● **PROBLEMS TO WORK ON**
[a] Retype the part of the thesis summary from "The thesis begins" to "through numerical means." word for word.
[b] Repeat the rows word for word, from the first row through the line with "192x192 pixels. [97, 159]", and nothing else.

● **DOCUMENT EXCERPT**

The thesis begins by examining the stochastic nonlinear Schrödinger equation with white noise dispersion (SNLSE), see Paper 1. The investigation probes the performance of different numerical integrators for this equation, focusing on their convergences, L²-norm preservation, and computational efficiency. Further, this thesis thoroughly investigates a conjecture on the critical exponent of the SNLSE, related to a phenomenon known as blowup, through numerical means. 

The thesis then introduces and studies exponential integrators for the stochastic Manakov equation (SME) by presenting two new time integrators - the explicit and symmetric exponential integrators - and analyzing their convergence properties, see Paper 2. Notably, this study highlights the flexibility and efficiency of these integrators compared to traditional schemes. The narrative then turns to the Lie-Trotter splitting integrator for the SME, see Paper 3, comparing its performance to existing time integrators. Theoretical proofs for convergence in various senses, alongside extensive numerical experiments, shed light on the efficacy of the proposed numerical scheme. The thesis also deep dives into the critical exponents of the SME, proposing a conjecture regarding blowup conditions for this SPDE.

Lastly, the focus shifts to the stochastic generalized Benjamin-Bona-Mahony equation, see Paper 4. The study introduces and numerically assesses four novel exponential integrators for this equation. A primary finding here is the superior performance of the symmetric exponential integrator. This thesis also offers a succinct and novel method to depict the order of convergence in probability.

● **DATA FOR THIS TASK**
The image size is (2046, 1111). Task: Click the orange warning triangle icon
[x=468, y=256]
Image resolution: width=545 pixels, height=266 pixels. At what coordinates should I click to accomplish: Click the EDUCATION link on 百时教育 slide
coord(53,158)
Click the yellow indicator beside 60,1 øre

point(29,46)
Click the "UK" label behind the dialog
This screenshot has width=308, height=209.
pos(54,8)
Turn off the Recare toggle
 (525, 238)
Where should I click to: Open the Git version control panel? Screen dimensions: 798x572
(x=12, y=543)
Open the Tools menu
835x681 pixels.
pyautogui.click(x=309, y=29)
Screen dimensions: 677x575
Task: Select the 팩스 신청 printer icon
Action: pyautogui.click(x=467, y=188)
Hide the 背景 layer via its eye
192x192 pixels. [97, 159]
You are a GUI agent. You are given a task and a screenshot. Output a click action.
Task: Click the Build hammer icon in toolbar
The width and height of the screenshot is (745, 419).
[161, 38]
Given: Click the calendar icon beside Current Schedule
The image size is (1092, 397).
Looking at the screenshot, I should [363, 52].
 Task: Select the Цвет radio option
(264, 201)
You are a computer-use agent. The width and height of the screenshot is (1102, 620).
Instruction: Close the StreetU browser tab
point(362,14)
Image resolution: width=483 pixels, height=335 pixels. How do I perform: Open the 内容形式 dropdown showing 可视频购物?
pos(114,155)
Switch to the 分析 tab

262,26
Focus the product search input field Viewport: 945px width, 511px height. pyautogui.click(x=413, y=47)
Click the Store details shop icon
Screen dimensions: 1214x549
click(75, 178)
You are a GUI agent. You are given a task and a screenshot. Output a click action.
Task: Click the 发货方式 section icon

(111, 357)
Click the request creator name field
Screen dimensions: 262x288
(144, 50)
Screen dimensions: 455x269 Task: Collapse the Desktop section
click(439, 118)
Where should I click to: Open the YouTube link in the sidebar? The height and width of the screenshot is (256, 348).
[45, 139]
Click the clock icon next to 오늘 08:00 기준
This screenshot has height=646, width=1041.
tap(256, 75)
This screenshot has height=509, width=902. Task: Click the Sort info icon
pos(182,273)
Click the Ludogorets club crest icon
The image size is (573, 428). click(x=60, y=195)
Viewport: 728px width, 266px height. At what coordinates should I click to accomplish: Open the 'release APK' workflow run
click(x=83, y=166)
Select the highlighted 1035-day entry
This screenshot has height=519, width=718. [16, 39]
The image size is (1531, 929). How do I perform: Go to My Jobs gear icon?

● **THE RESPONSES**
[a]
The thesis begins by examining the stochastic nonlinear Schrödinger equation with white noise dispersion (SNLSE), see Paper 1. The investigation probes the performance of different numerical integrators for this equation, focusing on their convergences, L²-norm preservation, and computational efficiency. Further, this thesis thoroughly investigates a conjecture on the critical exponent of the SNLSE, related to a phenomenon known as blowup, through numerical means.

[b]
The image size is (2046, 1111). Task: Click the orange warning triangle icon
[x=468, y=256]
Image resolution: width=545 pixels, height=266 pixels. At what coordinates should I click to accomplish: Click the EDUCATION link on 百时教育 slide
coord(53,158)
Click the yellow indicator beside 60,1 øre

point(29,46)
Click the "UK" label behind the dialog
This screenshot has width=308, height=209.
pos(54,8)
Turn off the Recare toggle
 (525, 238)
Where should I click to: Open the Git version control panel? Screen dimensions: 798x572
(x=12, y=543)
Open the Tools menu
835x681 pixels.
pyautogui.click(x=309, y=29)
Screen dimensions: 677x575
Task: Select the 팩스 신청 printer icon
Action: pyautogui.click(x=467, y=188)
Hide the 背景 layer via its eye
192x192 pixels. [97, 159]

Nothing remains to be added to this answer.